330,000 applicants vie for administration jobs

ByABC News
December 21, 2008, 11:48 PM

WASHINGTON -- More than 330,000 people have applied for top jobs in the Obama administration so far, in an unprecedented outpouring of interest spurred by excitement surrounding Barack Obama's election, according to independent groups that monitor presidential transitions.

"President-elect Obama said he wanted to make government cool again," says Max Stier, president of the non-partisan Partnership for Public Service. "We are seeing a massive response."

The numbers dwarf those from previous transitions.

At this point in President Bush's 2000-01 transition, there were 44,000 applicants; in former president Bill Clinton's 1992-93 transition, there were nearly 135,000, according to Stier's group, which promotes effective government.

Several factors are driving interest, transition watchers say. Among them:

The ease with which applicants can apply online at www.change.gov.

The desire to help the country during an economic crisis.

The pent-up energy of Democrats waiting on the sidelines through eight years of a Republican White House.

Obama has "energized and engaged a whole new group of Americans," says Jennifer Dorn, president of National Academy of Public Administration, an independent, non-profit research group on governance. "He has made people feel welcome and wanted."

Transition officials say a team of 50 workers is sorting the applications to match applicants to the right jobs based on their experience and qualifications.
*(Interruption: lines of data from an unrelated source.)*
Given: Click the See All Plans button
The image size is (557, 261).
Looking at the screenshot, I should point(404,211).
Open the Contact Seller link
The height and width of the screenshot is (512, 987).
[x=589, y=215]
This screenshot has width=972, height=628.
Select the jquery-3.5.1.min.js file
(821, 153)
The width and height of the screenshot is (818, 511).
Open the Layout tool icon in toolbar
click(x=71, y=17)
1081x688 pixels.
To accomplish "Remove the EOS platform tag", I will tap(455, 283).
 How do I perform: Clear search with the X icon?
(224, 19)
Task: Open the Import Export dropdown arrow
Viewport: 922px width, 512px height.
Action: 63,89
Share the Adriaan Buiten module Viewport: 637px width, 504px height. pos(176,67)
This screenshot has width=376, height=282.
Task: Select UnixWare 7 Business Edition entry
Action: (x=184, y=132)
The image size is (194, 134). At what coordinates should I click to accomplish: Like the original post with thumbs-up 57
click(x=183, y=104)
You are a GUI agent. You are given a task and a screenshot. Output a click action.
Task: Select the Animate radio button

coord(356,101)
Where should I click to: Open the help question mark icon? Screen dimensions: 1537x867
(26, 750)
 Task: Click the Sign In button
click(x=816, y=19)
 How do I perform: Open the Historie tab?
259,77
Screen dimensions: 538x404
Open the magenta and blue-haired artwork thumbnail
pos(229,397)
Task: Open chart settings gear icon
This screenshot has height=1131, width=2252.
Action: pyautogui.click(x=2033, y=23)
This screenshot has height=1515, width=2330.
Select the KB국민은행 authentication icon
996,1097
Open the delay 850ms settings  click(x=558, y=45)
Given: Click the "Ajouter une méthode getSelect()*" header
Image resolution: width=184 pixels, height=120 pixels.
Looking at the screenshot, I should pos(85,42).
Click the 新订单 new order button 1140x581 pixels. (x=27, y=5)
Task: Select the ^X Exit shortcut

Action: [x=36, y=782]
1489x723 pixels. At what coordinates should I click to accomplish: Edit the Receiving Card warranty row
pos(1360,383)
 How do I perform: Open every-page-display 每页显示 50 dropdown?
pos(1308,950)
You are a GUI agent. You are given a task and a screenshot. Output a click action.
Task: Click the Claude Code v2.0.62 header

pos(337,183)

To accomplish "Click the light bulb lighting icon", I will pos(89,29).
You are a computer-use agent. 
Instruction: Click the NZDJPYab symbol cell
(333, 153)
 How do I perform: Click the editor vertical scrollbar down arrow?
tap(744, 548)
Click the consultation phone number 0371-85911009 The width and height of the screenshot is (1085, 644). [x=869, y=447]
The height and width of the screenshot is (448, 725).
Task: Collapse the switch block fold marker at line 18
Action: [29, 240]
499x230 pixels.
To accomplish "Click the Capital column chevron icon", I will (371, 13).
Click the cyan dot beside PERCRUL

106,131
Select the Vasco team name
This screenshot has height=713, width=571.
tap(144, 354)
"We are staying connected with the very supporters who worked hard to elect Obama and have always said that these same people working in their local communities would be the ones helping to bring the change we need to Washington," transition spokesman Nick Shapiro says.

Rebekka Bonner, 35, who went to Yale Law School and Harvard Business School, earlier this year turned down what she calls a "major promotion" at Goldman Sachs, where she worked as a vice president and assistant general counsel.

Having just paid off her student loans, Bonner said no thanks and headed to Washington, D.C., where she spent seven months working full time, for free, for the Obama campaign.